From the beginning of time, God ordained it - he set it amidst the fabric of Creation, he modeled it in his own action and inaction, he gifted it to his people as they were coming out of slavery to remind them whom they were dependent upon. Note here that the Sabbath is given before the Law, even as it is the 4th Commandment, it is first given as a gift and test of trusting faith. The world has since observed a 7-day week. It did not spread immediately as Craig Harline shows in his book, "Sunday: a History of the first day from Babylon to the Super Bowl", and in fact before modern times and the "weekend" taking a day off was simply lazy. Who had the resources to actually stop work for a day? Only Royalty and the very wealthy... And, those who rely upon Yahweh, and acknowledge his kingship over all things.

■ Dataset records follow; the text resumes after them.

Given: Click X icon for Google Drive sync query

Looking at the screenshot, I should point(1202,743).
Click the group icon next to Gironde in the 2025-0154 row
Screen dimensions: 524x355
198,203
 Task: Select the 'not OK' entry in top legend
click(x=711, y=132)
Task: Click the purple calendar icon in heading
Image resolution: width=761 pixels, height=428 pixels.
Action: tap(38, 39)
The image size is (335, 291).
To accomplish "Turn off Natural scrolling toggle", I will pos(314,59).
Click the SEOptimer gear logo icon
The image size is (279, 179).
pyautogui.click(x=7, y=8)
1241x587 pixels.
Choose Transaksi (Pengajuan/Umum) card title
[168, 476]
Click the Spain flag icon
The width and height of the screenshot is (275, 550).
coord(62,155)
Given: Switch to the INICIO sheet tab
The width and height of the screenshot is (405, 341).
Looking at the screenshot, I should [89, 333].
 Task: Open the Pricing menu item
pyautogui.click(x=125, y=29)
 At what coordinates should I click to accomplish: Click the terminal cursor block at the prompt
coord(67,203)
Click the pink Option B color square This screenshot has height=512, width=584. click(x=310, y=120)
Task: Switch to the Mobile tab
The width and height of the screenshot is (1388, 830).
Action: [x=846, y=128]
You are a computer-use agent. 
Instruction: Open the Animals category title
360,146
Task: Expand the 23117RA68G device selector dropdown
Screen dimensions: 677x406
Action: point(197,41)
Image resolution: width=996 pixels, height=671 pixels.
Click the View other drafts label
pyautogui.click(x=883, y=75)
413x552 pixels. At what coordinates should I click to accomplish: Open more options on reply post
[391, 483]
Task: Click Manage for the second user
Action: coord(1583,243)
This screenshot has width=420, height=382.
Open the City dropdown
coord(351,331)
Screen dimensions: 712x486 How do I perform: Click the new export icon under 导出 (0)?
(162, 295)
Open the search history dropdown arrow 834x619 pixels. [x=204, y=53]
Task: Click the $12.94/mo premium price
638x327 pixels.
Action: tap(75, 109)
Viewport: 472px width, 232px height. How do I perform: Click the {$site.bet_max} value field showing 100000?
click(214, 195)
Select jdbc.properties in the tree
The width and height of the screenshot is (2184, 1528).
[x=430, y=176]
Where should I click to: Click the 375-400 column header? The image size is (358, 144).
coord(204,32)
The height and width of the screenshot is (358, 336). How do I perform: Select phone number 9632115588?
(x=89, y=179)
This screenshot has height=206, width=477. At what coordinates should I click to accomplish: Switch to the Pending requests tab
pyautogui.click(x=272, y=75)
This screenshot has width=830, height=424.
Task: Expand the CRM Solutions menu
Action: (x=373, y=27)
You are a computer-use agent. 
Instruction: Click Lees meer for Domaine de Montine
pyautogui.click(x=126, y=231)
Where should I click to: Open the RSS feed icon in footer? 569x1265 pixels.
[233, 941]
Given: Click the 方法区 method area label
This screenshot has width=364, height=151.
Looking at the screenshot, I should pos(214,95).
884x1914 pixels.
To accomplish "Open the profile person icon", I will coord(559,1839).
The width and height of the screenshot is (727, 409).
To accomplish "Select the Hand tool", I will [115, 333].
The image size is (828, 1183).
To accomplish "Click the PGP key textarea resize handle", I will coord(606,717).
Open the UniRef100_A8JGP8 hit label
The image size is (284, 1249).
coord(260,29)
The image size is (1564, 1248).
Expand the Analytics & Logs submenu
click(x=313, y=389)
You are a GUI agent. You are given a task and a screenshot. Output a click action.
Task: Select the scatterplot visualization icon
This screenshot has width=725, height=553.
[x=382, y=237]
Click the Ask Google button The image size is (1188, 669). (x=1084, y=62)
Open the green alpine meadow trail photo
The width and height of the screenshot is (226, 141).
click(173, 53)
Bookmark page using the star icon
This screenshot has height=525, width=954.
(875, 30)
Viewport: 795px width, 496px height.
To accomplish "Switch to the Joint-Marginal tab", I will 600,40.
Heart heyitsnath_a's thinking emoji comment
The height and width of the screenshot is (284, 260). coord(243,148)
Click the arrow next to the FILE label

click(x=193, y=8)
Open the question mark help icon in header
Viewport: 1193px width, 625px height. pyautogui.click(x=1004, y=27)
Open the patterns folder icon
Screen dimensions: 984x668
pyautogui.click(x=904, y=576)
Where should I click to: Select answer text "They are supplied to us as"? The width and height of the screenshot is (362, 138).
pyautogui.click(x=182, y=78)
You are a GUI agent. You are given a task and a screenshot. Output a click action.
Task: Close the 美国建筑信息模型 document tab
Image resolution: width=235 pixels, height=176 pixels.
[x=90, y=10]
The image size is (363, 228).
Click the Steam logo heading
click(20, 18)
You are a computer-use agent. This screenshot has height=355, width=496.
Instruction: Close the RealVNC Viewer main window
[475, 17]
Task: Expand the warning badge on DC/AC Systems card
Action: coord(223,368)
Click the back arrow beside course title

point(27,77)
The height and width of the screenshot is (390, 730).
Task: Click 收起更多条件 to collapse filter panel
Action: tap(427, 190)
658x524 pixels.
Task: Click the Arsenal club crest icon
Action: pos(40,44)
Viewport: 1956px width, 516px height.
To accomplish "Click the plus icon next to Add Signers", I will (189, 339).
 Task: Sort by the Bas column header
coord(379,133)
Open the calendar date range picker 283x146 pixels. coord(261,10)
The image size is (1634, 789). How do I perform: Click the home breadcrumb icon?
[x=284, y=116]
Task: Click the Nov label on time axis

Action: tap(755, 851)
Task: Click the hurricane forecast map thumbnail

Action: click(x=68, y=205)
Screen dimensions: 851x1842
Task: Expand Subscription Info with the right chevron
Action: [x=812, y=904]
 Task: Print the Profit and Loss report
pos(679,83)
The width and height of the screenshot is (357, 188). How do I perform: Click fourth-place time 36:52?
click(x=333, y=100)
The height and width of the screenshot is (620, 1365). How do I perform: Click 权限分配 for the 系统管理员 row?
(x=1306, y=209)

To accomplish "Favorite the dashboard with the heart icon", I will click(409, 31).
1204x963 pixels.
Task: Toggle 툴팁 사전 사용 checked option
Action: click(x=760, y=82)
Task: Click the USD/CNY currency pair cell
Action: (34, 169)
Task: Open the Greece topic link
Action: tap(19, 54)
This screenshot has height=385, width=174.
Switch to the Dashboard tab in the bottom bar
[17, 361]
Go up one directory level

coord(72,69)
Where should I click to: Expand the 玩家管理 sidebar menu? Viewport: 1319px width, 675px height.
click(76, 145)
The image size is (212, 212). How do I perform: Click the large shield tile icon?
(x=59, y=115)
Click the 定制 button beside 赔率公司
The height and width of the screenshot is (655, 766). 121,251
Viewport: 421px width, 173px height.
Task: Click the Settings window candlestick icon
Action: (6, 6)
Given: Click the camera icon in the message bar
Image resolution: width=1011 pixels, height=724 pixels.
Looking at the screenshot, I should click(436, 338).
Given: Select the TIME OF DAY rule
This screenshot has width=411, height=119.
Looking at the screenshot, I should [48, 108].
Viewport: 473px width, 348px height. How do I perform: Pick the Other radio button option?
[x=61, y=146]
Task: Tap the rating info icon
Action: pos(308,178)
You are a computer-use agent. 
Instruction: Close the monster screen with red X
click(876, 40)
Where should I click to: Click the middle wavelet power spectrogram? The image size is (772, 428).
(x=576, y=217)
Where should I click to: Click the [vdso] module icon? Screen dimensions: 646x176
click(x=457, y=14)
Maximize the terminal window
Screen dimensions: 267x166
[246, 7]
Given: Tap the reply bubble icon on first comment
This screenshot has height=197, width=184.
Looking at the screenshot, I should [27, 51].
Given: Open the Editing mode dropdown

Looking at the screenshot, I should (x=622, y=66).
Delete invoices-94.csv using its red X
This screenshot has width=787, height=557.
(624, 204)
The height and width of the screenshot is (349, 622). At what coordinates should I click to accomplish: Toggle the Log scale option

We ought to take the Sabbath Command seriously for many reasons, but the first reason is that it is part of the created order, recognized universally - if not accepted and practiced by many! It has been around longer than almost anything else (regardless of whether the Creation Account is metaphorical or literal), God observed it - we ought to take it seriously.

The Purpose

So, I have written and spoken a lot about the Sabbath. And, rather than attempting to organize those papers, seminars, talks, etc. I thought I would start a blog.

If you're looking at it you either have too much time on your hands or I invited you because I desire you opinion as a writer, Christian, or a friend.

I have a desire to turn my thoughts into a book. The passion is there, the skills are suspect (generally a B+ writer) - so, your help is appreciated. And, we'll see what happens from here!